### Task statement
Show every line of the data below that includes the word "title".

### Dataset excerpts
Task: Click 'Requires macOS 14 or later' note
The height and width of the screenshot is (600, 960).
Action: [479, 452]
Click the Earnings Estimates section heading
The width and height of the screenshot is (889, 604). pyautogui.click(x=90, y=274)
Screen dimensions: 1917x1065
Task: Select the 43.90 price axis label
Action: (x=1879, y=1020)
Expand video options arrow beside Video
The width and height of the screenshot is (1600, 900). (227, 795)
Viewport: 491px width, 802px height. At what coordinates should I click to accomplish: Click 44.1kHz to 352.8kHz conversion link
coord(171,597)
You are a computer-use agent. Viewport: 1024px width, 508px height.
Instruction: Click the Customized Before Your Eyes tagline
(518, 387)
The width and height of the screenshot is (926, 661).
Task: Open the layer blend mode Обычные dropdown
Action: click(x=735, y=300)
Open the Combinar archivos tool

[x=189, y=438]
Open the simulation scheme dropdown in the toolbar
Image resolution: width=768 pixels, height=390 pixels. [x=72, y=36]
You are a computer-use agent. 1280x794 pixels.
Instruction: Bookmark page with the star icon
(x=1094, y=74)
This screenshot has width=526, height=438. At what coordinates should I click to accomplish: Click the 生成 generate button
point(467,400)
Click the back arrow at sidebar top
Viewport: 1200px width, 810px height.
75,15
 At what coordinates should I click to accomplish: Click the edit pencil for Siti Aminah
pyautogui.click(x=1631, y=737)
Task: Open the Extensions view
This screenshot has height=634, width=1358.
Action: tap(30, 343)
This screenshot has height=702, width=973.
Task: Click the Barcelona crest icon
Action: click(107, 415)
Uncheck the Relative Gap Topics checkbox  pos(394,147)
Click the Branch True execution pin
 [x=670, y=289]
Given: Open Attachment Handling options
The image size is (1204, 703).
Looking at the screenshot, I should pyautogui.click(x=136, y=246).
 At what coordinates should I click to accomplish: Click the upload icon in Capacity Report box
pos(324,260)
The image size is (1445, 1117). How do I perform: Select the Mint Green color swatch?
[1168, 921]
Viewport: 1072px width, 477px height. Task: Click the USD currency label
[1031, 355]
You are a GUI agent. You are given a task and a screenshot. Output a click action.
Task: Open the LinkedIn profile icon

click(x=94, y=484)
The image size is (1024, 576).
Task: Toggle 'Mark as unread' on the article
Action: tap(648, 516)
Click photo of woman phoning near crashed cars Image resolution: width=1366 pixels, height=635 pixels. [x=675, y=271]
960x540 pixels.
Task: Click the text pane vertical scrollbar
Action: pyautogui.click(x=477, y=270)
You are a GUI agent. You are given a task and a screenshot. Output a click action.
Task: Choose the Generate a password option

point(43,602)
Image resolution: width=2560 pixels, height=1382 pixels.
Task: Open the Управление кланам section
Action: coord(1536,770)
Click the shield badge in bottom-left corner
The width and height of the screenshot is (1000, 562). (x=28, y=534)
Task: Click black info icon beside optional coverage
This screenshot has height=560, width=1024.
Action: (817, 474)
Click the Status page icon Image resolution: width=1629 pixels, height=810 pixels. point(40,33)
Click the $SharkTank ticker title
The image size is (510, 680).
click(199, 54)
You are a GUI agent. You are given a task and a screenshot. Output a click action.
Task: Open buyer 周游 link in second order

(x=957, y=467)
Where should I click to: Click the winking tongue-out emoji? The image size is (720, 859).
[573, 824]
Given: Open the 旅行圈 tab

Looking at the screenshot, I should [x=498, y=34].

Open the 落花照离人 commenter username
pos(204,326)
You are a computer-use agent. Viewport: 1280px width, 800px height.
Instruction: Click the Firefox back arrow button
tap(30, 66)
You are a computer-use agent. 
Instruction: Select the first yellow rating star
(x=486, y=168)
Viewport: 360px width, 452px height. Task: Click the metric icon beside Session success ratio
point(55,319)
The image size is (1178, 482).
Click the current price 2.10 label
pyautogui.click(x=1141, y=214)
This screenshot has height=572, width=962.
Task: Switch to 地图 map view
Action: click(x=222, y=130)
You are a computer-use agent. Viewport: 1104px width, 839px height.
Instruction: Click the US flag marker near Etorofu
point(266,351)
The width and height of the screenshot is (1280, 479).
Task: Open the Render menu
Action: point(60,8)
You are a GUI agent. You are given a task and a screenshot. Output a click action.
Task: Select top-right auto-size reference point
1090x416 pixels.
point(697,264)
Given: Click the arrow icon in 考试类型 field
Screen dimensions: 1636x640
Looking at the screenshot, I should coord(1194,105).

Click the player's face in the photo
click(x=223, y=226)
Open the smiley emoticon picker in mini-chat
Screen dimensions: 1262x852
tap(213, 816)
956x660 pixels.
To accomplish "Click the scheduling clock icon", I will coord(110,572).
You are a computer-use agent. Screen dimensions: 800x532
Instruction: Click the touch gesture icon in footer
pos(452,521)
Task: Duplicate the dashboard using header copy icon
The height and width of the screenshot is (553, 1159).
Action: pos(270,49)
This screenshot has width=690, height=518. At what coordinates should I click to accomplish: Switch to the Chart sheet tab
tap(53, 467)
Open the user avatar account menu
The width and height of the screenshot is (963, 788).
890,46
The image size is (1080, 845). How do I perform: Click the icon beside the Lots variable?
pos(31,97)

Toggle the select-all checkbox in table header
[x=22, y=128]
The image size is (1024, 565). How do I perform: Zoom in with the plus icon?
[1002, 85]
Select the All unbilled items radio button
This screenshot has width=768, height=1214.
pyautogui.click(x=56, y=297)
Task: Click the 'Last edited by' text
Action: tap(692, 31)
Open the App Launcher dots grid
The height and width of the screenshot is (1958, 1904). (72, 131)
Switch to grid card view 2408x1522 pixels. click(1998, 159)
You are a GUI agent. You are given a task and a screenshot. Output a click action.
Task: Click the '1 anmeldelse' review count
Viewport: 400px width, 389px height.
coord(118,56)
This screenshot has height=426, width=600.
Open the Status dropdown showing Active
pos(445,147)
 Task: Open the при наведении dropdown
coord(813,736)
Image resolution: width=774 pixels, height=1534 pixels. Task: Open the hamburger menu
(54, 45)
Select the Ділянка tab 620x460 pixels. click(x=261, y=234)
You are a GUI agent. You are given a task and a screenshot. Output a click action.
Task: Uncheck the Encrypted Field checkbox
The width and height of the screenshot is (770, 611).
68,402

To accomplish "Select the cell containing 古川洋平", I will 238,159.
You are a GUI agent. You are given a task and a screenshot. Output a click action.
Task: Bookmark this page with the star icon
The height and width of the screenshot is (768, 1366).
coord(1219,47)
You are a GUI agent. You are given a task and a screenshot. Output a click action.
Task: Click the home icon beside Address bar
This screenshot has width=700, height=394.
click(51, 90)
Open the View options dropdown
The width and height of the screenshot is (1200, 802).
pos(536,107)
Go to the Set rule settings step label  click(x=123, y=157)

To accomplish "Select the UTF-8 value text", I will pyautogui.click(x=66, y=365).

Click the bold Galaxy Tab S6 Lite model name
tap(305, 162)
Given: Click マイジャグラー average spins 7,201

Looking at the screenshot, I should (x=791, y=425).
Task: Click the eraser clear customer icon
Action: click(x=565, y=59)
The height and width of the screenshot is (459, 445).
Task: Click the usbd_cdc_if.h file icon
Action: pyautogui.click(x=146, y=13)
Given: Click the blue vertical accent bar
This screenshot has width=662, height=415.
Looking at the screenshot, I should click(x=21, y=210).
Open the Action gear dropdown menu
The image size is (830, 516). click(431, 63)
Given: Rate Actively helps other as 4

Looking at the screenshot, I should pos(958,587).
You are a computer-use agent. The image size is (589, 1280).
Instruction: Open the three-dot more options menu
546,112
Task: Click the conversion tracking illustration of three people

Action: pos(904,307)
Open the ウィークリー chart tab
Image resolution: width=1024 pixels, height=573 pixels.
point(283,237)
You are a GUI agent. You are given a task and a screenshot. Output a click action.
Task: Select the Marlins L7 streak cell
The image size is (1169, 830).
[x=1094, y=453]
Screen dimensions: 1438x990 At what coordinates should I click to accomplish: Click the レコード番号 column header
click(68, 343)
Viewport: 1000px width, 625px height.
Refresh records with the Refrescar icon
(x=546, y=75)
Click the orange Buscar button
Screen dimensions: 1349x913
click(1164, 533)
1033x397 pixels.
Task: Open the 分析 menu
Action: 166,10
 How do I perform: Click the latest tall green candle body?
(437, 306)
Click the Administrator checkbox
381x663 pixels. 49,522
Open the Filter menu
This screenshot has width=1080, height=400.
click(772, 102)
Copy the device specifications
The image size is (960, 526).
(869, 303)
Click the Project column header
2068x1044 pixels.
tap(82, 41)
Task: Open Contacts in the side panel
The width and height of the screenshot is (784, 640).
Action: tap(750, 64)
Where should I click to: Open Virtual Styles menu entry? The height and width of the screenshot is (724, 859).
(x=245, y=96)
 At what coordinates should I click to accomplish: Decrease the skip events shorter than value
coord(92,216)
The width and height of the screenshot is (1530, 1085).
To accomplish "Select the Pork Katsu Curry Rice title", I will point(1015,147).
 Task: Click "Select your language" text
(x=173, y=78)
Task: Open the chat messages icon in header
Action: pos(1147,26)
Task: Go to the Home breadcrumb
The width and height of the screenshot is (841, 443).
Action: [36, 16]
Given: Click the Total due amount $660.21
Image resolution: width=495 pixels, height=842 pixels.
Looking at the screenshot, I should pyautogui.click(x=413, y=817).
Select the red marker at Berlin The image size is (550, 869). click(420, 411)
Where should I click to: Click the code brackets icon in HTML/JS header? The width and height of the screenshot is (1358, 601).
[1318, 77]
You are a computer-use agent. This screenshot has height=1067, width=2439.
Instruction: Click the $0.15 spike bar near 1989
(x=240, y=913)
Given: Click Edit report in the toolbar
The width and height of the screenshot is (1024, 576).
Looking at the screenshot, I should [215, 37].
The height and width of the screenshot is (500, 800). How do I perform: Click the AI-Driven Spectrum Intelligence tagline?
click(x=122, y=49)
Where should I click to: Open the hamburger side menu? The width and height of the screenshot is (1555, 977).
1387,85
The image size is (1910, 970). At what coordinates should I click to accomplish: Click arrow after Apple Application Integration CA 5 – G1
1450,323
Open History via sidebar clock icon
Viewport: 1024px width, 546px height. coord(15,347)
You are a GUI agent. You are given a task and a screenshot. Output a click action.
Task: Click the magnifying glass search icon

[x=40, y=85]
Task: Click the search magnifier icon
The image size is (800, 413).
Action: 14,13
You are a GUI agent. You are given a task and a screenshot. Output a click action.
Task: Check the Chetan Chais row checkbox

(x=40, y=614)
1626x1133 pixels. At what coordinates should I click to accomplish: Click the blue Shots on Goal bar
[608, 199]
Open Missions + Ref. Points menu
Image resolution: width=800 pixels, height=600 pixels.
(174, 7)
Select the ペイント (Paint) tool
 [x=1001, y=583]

### Response area
Click the $SharkTank ticker title
To accomplish "Select the Pork Katsu Curry Rice title", I will point(1015,147).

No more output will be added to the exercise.